Federal unemployment tax under FUTA adds another layer, though it’s smaller. The effective FUTA rate for employers in states without a credit reduction is 0.6 percent on the first $7,000 of each employee’s wages.10U.S. Department of Labor. FUTA Credit Reductions State unemployment taxes vary and are paid in addition to the federal amount, with rates that fluctuate based on the employer’s layoff history.
Certain industries also owe federal excise taxes on the manufacture or sale of specific goods like fuel, tobacco, alcohol, and heavy vehicles. These are calculated based on units sold rather than profit, so a fuel distributor pays a fixed amount per gallon regardless of its margins. Failure to remit any of these payroll or excise taxes on time can result in penalties that quickly exceed the original amount owed, including personal liability for corporate officers responsible for the payments.
C-corporations filing Form 1120 must submit their federal return by the 15th day of the fourth month after the end of their tax year. For calendar-year corporations, that means April 15.11Internal Revenue Service. Publication 509 (2026), Tax Calendars Extensions are available but only push back the filing deadline, not the payment deadline. A corporation that files late without an extension faces penalties on top of whatever it owes.

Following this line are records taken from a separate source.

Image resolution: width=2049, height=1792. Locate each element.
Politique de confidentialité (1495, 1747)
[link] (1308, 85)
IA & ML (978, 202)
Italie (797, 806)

Most corporations can’t just wait until April to pay. Any corporation expecting to owe $500 or more in federal tax for the year must make quarterly estimated payments. For calendar-year corporations, those installments are due on April 15, June 15, September 15, and December 15. If any date falls on a weekend or holiday, the deadline shifts to the next business day. Underpaying or missing an installment triggers an addition to tax calculated using the IRS underpayment interest rate, applied to the shortfall for the period it remained unpaid.12Office of the Law Revision Counsel. 26 US Code 6655 – Failure by Corporation to Pay Estimated Income Tax
State filing deadlines vary but commonly follow the federal schedule or fall shortly after it. Corporations operating in multiple states face separate filings in each jurisdiction where they have sufficient economic presence to trigger a tax obligation. Missing a state deadline often carries its own penalties independent of any federal consequences, so multi-state corporations typically need a compliance calendar that tracks every jurisdiction’s requirements separately.